Pixel coordinate grounding data

--- START ---

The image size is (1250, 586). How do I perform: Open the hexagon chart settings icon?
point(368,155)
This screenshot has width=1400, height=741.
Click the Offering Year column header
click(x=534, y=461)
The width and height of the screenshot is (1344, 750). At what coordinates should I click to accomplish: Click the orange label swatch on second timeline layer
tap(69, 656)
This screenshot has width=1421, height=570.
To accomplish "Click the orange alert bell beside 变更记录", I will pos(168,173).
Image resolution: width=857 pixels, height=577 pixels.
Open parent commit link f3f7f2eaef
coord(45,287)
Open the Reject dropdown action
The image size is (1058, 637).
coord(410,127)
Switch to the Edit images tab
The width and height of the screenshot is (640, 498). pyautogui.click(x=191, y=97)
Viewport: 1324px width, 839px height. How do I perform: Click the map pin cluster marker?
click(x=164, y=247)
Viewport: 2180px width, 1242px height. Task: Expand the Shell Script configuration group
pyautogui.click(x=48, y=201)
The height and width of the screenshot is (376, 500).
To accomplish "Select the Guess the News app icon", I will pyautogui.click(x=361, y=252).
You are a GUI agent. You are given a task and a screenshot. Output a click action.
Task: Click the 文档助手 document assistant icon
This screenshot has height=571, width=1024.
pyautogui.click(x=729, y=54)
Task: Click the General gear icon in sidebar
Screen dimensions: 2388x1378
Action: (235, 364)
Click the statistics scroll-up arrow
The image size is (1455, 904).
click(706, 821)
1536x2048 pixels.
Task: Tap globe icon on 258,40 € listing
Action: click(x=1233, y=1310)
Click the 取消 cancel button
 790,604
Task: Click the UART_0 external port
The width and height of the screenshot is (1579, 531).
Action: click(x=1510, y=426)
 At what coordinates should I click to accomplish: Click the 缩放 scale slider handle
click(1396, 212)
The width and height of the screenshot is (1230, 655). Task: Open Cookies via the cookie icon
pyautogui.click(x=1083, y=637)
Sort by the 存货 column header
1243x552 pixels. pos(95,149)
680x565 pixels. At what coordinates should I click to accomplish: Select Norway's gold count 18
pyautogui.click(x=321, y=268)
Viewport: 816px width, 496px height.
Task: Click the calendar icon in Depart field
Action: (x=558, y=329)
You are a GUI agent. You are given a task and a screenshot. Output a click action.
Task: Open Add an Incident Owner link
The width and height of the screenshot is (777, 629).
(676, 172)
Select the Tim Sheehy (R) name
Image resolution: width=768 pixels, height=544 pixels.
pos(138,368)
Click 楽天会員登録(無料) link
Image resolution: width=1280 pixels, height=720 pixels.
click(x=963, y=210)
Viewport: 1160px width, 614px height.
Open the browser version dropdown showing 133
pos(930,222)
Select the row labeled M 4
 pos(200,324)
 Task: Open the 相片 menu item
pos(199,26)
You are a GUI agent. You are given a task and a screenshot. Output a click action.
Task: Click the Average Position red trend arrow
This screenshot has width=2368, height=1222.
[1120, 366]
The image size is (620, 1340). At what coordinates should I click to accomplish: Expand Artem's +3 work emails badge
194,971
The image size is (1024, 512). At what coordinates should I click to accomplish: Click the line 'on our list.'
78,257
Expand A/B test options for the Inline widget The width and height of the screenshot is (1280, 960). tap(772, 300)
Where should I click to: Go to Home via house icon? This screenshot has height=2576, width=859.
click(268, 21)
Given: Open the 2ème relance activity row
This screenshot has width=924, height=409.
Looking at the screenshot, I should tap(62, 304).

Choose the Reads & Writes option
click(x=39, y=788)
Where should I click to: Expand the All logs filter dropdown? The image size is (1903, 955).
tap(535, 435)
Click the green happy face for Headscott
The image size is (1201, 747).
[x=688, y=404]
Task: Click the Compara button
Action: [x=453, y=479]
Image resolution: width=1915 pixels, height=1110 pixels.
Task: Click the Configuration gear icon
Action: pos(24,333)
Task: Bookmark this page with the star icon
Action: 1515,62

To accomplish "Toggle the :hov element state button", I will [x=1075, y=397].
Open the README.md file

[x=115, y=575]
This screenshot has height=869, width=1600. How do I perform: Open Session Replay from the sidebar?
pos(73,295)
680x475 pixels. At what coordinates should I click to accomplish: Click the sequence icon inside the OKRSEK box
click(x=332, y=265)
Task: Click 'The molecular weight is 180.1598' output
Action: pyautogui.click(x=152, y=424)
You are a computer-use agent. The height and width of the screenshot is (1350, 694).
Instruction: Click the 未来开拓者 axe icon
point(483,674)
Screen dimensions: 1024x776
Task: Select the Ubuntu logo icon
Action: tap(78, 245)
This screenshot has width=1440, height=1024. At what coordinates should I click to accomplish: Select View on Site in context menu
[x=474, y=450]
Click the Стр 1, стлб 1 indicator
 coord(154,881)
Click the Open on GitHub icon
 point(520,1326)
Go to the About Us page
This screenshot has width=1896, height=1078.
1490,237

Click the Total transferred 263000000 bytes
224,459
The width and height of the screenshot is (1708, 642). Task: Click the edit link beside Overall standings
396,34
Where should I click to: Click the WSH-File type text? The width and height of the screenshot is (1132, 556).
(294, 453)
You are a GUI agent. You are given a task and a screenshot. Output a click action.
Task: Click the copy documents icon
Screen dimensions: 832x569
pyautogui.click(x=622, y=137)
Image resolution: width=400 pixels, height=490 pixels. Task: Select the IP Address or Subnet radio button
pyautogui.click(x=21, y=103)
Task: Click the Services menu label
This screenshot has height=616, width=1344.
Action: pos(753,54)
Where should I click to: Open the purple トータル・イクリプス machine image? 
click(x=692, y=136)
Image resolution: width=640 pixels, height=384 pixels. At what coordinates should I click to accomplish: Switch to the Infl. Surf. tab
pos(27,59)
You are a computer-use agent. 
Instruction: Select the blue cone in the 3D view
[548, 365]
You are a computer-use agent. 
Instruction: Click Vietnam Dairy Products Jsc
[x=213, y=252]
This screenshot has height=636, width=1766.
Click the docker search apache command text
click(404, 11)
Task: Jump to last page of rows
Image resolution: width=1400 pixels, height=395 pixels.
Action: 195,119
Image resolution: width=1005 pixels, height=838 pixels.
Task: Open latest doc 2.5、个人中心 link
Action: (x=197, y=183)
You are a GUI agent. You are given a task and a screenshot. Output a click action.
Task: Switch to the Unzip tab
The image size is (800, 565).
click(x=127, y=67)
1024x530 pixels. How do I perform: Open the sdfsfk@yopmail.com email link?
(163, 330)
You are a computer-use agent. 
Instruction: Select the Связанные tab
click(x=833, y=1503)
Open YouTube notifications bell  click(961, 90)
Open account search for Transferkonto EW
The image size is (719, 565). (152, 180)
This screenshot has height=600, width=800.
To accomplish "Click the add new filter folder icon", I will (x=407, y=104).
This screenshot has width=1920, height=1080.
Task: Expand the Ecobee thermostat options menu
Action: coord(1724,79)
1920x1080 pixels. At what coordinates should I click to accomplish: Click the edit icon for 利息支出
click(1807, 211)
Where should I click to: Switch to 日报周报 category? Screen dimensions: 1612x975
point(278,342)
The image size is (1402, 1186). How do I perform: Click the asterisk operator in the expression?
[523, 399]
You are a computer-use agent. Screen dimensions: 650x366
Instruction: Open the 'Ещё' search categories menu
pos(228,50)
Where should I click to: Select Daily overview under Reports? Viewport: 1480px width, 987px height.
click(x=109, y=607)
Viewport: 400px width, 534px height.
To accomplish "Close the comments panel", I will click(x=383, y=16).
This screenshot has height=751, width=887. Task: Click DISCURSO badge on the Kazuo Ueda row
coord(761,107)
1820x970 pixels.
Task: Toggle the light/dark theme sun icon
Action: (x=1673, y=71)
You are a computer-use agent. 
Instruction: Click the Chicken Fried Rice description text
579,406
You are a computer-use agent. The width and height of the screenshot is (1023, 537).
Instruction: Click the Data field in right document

--- END ---

Work to be completed
Restate the entries above, keeping every word intact.

Output below
The image size is (1250, 586). How do I perform: Open the hexagon chart settings icon?
point(368,155)
This screenshot has width=1400, height=741.
Click the Offering Year column header
click(x=534, y=461)
The width and height of the screenshot is (1344, 750). At what coordinates should I click to accomplish: Click the orange label swatch on second timeline layer
tap(69, 656)
This screenshot has width=1421, height=570.
To accomplish "Click the orange alert bell beside 变更记录", I will pos(168,173).
Image resolution: width=857 pixels, height=577 pixels.
Open parent commit link f3f7f2eaef
coord(45,287)
Open the Reject dropdown action
The image size is (1058, 637).
coord(410,127)
Switch to the Edit images tab
The width and height of the screenshot is (640, 498). pyautogui.click(x=191, y=97)
Viewport: 1324px width, 839px height. How do I perform: Click the map pin cluster marker?
click(x=164, y=247)
Viewport: 2180px width, 1242px height. Task: Expand the Shell Script configuration group
pyautogui.click(x=48, y=201)
The height and width of the screenshot is (376, 500).
To accomplish "Select the Guess the News app icon", I will pyautogui.click(x=361, y=252).
You are a GUI agent. You are given a task and a screenshot. Output a click action.
Task: Click the 文档助手 document assistant icon
This screenshot has height=571, width=1024.
pyautogui.click(x=729, y=54)
Task: Click the General gear icon in sidebar
Screen dimensions: 2388x1378
Action: (235, 364)
Click the statistics scroll-up arrow
The image size is (1455, 904).
click(706, 821)
1536x2048 pixels.
Task: Tap globe icon on 258,40 € listing
Action: click(x=1233, y=1310)
Click the 取消 cancel button
 790,604
Task: Click the UART_0 external port
The width and height of the screenshot is (1579, 531).
Action: click(x=1510, y=426)
 At what coordinates should I click to accomplish: Click the 缩放 scale slider handle
click(1396, 212)
The width and height of the screenshot is (1230, 655). Task: Open Cookies via the cookie icon
pyautogui.click(x=1083, y=637)
Sort by the 存货 column header
1243x552 pixels. pos(95,149)
680x565 pixels. At what coordinates should I click to accomplish: Select Norway's gold count 18
pyautogui.click(x=321, y=268)
Viewport: 816px width, 496px height.
Task: Click the calendar icon in Depart field
Action: (x=558, y=329)
You are a GUI agent. You are given a task and a screenshot. Output a click action.
Task: Open Add an Incident Owner link
The width and height of the screenshot is (777, 629).
(676, 172)
Select the Tim Sheehy (R) name
Image resolution: width=768 pixels, height=544 pixels.
pos(138,368)
Click 楽天会員登録(無料) link
Image resolution: width=1280 pixels, height=720 pixels.
click(x=963, y=210)
Viewport: 1160px width, 614px height.
Open the browser version dropdown showing 133
pos(930,222)
Select the row labeled M 4
 pos(200,324)
 Task: Open the 相片 menu item
pos(199,26)
You are a GUI agent. You are given a task and a screenshot. Output a click action.
Task: Click the Average Position red trend arrow
This screenshot has width=2368, height=1222.
[1120, 366]
The image size is (620, 1340). At what coordinates should I click to accomplish: Expand Artem's +3 work emails badge
194,971
The image size is (1024, 512). At what coordinates should I click to accomplish: Click the line 'on our list.'
78,257
Expand A/B test options for the Inline widget The width and height of the screenshot is (1280, 960). tap(772, 300)
Where should I click to: Go to Home via house icon? This screenshot has height=2576, width=859.
click(268, 21)
Given: Open the 2ème relance activity row
This screenshot has width=924, height=409.
Looking at the screenshot, I should tap(62, 304).

Choose the Reads & Writes option
click(x=39, y=788)
Where should I click to: Expand the All logs filter dropdown? The image size is (1903, 955).
tap(535, 435)
Click the green happy face for Headscott
The image size is (1201, 747).
[x=688, y=404]
Task: Click the Compara button
Action: [x=453, y=479]
Image resolution: width=1915 pixels, height=1110 pixels.
Task: Click the Configuration gear icon
Action: pos(24,333)
Task: Bookmark this page with the star icon
Action: 1515,62

To accomplish "Toggle the :hov element state button", I will [x=1075, y=397].
Open the README.md file

[x=115, y=575]
This screenshot has height=869, width=1600. How do I perform: Open Session Replay from the sidebar?
pos(73,295)
680x475 pixels. At what coordinates should I click to accomplish: Click the sequence icon inside the OKRSEK box
click(x=332, y=265)
Task: Click 'The molecular weight is 180.1598' output
Action: pyautogui.click(x=152, y=424)
You are a computer-use agent. The height and width of the screenshot is (1350, 694).
Instruction: Click the 未来开拓者 axe icon
point(483,674)
Screen dimensions: 1024x776
Task: Select the Ubuntu logo icon
Action: tap(78, 245)
This screenshot has width=1440, height=1024. At what coordinates should I click to accomplish: Select View on Site in context menu
[x=474, y=450]
Click the Стр 1, стлб 1 indicator
 coord(154,881)
Click the Open on GitHub icon
 point(520,1326)
Go to the About Us page
This screenshot has width=1896, height=1078.
1490,237

Click the Total transferred 263000000 bytes
224,459
The width and height of the screenshot is (1708, 642). Task: Click the edit link beside Overall standings
396,34
Where should I click to: Click the WSH-File type text? The width and height of the screenshot is (1132, 556).
(294, 453)
You are a GUI agent. You are given a task and a screenshot. Output a click action.
Task: Click the copy documents icon
Screen dimensions: 832x569
pyautogui.click(x=622, y=137)
Image resolution: width=400 pixels, height=490 pixels. Task: Select the IP Address or Subnet radio button
pyautogui.click(x=21, y=103)
Task: Click the Services menu label
This screenshot has height=616, width=1344.
Action: pos(753,54)
Where should I click to: Open the purple トータル・イクリプス machine image? 
click(x=692, y=136)
Image resolution: width=640 pixels, height=384 pixels. At what coordinates should I click to accomplish: Switch to the Infl. Surf. tab
pos(27,59)
You are a computer-use agent. 
Instruction: Select the blue cone in the 3D view
[548, 365]
You are a computer-use agent. 
Instruction: Click Vietnam Dairy Products Jsc
[x=213, y=252]
This screenshot has height=636, width=1766.
Click the docker search apache command text
click(404, 11)
Task: Jump to last page of rows
Image resolution: width=1400 pixels, height=395 pixels.
Action: 195,119
Image resolution: width=1005 pixels, height=838 pixels.
Task: Open latest doc 2.5、个人中心 link
Action: (x=197, y=183)
You are a GUI agent. You are given a task and a screenshot. Output a click action.
Task: Switch to the Unzip tab
The image size is (800, 565).
click(x=127, y=67)
1024x530 pixels. How do I perform: Open the sdfsfk@yopmail.com email link?
(163, 330)
You are a computer-use agent. 
Instruction: Select the Связанные tab
click(x=833, y=1503)
Open YouTube notifications bell  click(961, 90)
Open account search for Transferkonto EW
The image size is (719, 565). (152, 180)
This screenshot has height=600, width=800.
To accomplish "Click the add new filter folder icon", I will (x=407, y=104).
This screenshot has width=1920, height=1080.
Task: Expand the Ecobee thermostat options menu
Action: coord(1724,79)
1920x1080 pixels. At what coordinates should I click to accomplish: Click the edit icon for 利息支出
click(1807, 211)
Where should I click to: Switch to 日报周报 category? Screen dimensions: 1612x975
point(278,342)
The image size is (1402, 1186). How do I perform: Click the asterisk operator in the expression?
[523, 399]
You are a computer-use agent. Screen dimensions: 650x366
Instruction: Open the 'Ещё' search categories menu
pos(228,50)
Where should I click to: Select Daily overview under Reports? Viewport: 1480px width, 987px height.
click(x=109, y=607)
Viewport: 400px width, 534px height.
To accomplish "Close the comments panel", I will click(x=383, y=16).
This screenshot has height=751, width=887. Task: Click DISCURSO badge on the Kazuo Ueda row
coord(761,107)
1820x970 pixels.
Task: Toggle the light/dark theme sun icon
Action: (x=1673, y=71)
You are a computer-use agent. 
Instruction: Click the Chicken Fried Rice description text
579,406
You are a computer-use agent. The width and height of the screenshot is (1023, 537).
Instruction: Click the Data field in right document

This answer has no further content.